I opted for an evening/night van because I wanted to do some more sightseeing in Puerto Princesa. Knowing what I know now, I think I would recommend taking a van during the daytime. First, the road is a pitch-black, winding, two-lane street cutting through villages, jungles, and mountainous terrain. Second, the kind of people using that road are either van driving maniacs (like ours), massive local buses, or old farmers in slow moving carts that come out of nowhere. Third, I think all the bumping around and weaving might’ve been less unnerving if we could’ve seen what was coming (or flying past) and to make matters worse the driver seemed to have a habit of turning off the headlights to “intimidate” slower vehicles into letting him pass. At some points there were kids in the road and even a sort of “block party.” Honestly I started feeling less nervous for myself and more concerned for the people and animals along road. I don’t know. It was all very strange.

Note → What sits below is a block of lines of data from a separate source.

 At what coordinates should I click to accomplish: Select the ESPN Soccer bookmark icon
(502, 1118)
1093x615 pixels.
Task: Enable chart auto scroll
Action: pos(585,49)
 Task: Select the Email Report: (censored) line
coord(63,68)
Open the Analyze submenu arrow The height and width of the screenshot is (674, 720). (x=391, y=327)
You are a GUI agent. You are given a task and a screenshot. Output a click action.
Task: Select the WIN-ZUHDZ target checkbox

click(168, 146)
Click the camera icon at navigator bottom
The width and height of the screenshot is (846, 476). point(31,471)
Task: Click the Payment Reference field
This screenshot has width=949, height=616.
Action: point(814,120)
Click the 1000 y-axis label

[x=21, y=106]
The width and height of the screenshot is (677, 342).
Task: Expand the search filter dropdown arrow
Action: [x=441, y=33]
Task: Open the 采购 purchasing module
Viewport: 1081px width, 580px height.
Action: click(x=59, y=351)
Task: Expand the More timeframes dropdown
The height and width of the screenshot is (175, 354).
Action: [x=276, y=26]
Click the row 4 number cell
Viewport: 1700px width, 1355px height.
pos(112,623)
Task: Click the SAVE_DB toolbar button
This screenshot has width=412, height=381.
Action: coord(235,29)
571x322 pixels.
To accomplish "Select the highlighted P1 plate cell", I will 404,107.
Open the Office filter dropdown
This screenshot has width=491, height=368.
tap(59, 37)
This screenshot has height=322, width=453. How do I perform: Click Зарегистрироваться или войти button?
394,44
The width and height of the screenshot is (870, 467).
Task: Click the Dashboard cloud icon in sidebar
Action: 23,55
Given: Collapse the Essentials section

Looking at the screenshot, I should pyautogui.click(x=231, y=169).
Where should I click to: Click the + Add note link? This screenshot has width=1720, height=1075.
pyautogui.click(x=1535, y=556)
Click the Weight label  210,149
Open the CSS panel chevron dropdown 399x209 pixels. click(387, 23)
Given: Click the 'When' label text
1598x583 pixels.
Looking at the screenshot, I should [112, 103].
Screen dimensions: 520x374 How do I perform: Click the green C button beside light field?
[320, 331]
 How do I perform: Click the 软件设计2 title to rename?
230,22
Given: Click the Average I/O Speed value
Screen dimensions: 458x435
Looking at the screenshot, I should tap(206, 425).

This ride took about 6 hours. The suggested time for a bus is anywhere from 6 to 9 hours, but I heard reports of some taking almost 11. We left around 5pm and we got to El Nido around 11pm, give or take an hour for other pickups and rest stops. I guess that whole tactic of flashing your lights at anyone going slower than you really did work! The breaks at the rest areas were about 20 minutes. Some were just a shack on the side of the road with a bathroom at which you pay 4 pisos and NO they won’t have change. Some were fancier stops with a buffet restaurant, a walking path, and shops to buy stuff. I would’ve taken more pictures, but I was feeling kind of queasy. Anyways, we got there in one piece! Shout out to our badass driver.
I don’t know if it was a typical stop, but the van dropped most of the people off at an area that had a few hotels and hostels. I was staying at one further away, but closer to downtown El Nido and the harbor so I was told to take a tricycle. The hostel had sent information earlier about what the costs would be and where they were located so that was convenient. The trike driver still charged 50 pisos more than the correct 150, but I was tired and didn’t care. Oddly enough, when we arrived at my hostel the driver claimed he was joking and it was actually 150, but I said it was cool and paid him the full amount at which point he acted really offended. Not sure if I made some kind of cultural faux pas or I happened to get a crazy trike driver.
El Nido is like a smaller, much quieter Kuta Beach, Bali, but with more Europeans and less drunk Australians. I don’t know if that’s a good thing or bad thing considering I got along really well with the drunk Aussies, but hey that’s just me. Overall it felt safe, was easy to walk around, and had a lot of good dining options. In my opinion, there was more shopping in Kuta, but that’s what happens when a beach-city gets overrun by tourists for years and years like in Bali. I had heard rumors of food poisoning running through the small town, but I ate whatever; including raw salads and iced drinks and never got sick. I did brush my teeth with bottled water though so that could’ve been a factor.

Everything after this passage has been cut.